Japanese electronics conglomerate Toshiba Corp said yesterday it will build a manufacturing complex in China, starting with a 7 billion yen (US$55 million) plant to make portable PCs.
The complex, located in Hangzhou in eastern Zhejiang province, will serve as a global production base for information technology-related goods and other products, a company spokesman said. The facilities will come on stream next year.
"Toshiba's long-term strategy will see several businesses establish production sites in China," the company said.
"Positioning Hangzhou as the common center for all of them will promote a highly efficient, optimized Chinese production network and reinforce global competitiveness."
Japan's electronics makers are steadily moving manufacturing operations to China from high-cost domestic factories and other sites in Asia, aiming to take advantage of low wage costs and to bolster their position in the potentially huge Chinese market. Toshiba currently has personal computer (PC) manufacturing plants in Japan, the Philippines, Germany and the United States.

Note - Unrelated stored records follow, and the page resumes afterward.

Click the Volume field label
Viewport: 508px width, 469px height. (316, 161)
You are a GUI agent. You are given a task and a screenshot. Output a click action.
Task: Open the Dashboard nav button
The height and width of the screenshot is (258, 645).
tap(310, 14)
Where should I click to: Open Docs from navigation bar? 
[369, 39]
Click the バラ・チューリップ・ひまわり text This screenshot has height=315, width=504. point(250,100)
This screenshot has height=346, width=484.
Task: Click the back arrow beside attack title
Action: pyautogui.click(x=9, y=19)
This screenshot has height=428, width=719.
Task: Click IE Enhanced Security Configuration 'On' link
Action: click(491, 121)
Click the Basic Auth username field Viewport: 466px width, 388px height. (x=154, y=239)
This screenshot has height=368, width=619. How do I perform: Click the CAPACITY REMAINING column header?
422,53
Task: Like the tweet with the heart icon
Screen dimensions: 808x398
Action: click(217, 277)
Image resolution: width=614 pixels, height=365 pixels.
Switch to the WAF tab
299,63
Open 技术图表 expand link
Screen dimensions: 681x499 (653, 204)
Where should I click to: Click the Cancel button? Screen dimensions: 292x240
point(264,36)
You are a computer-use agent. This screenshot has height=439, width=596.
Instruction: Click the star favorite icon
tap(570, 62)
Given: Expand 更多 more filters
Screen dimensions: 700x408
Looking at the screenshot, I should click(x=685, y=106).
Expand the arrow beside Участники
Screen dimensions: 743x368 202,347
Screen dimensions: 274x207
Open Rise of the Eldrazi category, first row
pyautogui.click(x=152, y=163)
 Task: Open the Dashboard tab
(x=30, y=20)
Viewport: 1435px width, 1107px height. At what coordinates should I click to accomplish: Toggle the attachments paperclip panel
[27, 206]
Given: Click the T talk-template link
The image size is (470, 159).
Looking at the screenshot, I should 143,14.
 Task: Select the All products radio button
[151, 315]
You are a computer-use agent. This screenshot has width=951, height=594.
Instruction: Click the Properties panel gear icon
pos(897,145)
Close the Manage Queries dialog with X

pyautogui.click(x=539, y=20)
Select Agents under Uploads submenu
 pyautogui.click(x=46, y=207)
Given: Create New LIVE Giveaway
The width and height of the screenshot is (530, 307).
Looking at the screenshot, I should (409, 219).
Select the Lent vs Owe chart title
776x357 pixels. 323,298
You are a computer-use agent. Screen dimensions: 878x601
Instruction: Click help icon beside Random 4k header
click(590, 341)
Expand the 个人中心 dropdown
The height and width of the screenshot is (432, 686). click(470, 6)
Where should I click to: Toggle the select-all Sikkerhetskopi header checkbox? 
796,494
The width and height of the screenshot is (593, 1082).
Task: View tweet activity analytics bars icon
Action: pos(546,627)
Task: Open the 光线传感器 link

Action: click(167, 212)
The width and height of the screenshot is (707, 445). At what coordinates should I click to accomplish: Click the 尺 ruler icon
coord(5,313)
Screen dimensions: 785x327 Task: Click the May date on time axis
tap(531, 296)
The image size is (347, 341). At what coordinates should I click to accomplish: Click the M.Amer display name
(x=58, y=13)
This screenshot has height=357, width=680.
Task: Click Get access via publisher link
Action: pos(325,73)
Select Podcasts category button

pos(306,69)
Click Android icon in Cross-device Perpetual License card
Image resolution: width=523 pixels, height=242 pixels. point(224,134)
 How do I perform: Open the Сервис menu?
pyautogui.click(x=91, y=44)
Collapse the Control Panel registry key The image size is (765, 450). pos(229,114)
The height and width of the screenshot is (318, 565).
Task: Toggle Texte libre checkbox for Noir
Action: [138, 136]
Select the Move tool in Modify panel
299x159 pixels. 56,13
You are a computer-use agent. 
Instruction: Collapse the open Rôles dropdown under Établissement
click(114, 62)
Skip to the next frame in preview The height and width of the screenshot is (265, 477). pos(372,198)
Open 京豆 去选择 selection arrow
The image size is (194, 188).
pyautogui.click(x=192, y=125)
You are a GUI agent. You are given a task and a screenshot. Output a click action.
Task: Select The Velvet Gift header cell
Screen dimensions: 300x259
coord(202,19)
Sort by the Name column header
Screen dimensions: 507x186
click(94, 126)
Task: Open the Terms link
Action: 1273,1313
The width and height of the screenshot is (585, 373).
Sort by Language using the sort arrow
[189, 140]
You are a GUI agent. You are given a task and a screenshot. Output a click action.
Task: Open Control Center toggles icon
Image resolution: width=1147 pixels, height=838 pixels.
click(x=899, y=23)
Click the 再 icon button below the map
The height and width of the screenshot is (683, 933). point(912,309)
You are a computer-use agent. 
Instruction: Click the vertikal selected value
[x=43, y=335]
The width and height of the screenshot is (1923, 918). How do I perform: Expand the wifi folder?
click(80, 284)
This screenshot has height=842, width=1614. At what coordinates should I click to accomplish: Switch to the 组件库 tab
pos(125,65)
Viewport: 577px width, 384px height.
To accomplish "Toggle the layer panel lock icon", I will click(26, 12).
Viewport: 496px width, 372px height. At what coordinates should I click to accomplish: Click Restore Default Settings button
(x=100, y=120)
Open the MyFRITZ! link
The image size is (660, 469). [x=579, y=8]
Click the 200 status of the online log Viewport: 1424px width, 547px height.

Last year, it sharply scaled back its US PC operations and shifted much of that output to the Philippines to cut costs.
The new complex in China will start making notebook PCs in April 2003 at the rate of 750,000 a year, expanding to 2.4 million in 2004, and will serve as a global supply center.
That would be equivalent to nearly two-thirds of the 3.8 million PCs that Toshiba, which has been battling Dell Computer Corp (DELL.O) for the number-one spot in the global notebook PC market, aims to ship in the business year to next March.
Toshiba, like Japan's other semiconductor and electronics conglomerates, is trying urgently to bolster its competitiveness after the recent IT slump and pressure from aggressive foreign rivals pushed it deeply into the red in the last business year.